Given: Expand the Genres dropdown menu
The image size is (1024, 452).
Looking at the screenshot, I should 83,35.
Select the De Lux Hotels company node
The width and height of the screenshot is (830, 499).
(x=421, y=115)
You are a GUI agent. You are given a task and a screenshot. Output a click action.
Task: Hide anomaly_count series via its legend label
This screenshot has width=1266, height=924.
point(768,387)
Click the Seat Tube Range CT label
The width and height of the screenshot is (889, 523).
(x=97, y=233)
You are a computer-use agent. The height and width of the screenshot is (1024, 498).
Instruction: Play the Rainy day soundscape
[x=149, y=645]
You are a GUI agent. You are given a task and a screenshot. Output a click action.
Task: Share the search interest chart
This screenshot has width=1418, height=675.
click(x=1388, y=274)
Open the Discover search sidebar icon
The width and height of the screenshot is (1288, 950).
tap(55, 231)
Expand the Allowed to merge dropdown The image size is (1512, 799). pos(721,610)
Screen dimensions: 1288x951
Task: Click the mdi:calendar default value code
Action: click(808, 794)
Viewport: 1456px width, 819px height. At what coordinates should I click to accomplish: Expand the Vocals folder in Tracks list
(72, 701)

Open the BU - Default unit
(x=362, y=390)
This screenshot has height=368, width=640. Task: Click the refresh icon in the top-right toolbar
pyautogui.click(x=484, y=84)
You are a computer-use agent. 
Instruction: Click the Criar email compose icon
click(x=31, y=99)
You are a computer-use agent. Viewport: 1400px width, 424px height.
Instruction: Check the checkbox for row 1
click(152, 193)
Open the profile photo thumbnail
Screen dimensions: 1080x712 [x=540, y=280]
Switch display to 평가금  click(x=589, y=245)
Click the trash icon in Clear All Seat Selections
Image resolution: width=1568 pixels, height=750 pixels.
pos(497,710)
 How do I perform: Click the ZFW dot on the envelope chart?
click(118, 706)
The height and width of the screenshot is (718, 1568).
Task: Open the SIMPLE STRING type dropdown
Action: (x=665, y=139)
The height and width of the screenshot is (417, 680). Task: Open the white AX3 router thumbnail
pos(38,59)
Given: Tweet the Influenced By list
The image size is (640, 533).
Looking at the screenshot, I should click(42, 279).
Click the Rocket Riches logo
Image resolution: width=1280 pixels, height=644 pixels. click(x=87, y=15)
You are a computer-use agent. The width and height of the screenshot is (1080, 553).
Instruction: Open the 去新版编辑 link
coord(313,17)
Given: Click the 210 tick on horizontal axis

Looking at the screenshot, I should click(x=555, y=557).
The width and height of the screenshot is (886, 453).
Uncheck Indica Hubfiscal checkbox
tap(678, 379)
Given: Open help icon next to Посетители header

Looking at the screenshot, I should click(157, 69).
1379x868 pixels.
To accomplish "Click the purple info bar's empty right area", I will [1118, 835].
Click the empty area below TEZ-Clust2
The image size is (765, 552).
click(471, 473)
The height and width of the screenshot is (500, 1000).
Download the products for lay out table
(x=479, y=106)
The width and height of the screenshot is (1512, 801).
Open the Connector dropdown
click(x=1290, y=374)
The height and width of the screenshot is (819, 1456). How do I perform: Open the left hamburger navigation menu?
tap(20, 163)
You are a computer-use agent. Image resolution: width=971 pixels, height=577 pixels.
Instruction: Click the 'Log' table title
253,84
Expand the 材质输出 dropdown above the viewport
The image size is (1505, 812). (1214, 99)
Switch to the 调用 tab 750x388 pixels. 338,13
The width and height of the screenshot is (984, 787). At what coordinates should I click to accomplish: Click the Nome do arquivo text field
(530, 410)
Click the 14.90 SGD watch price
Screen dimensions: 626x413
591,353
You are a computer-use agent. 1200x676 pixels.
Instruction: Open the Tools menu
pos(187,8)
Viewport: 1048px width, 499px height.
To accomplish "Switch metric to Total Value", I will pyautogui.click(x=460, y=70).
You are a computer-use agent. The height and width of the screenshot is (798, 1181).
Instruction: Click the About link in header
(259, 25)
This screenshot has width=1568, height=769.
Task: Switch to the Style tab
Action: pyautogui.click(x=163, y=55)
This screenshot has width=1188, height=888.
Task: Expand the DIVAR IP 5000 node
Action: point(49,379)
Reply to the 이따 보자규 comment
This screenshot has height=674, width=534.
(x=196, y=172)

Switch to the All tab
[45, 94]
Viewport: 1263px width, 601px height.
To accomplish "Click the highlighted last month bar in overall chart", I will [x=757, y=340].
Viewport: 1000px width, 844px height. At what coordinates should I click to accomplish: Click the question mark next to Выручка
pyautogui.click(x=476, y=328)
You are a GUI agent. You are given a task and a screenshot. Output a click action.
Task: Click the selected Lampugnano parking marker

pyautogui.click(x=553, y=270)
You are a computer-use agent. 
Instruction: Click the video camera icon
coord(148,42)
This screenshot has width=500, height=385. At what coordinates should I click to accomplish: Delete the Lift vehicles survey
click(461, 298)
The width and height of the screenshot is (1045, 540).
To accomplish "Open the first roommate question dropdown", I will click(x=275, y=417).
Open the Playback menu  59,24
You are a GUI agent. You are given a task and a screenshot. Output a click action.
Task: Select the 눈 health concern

To be done: Extract every line of the material above that contains the string "coordinates".

Solution for this task:
Viewport: 1456px width, 819px height. At what coordinates should I click to accomplish: Expand the Vocals folder in Tracks list
The width and height of the screenshot is (984, 787). At what coordinates should I click to accomplish: Click the Nome do arquivo text field
Viewport: 1000px width, 844px height. At what coordinates should I click to accomplish: Click the question mark next to Выручка
This screenshot has width=500, height=385. At what coordinates should I click to accomplish: Delete the Lift vehicles survey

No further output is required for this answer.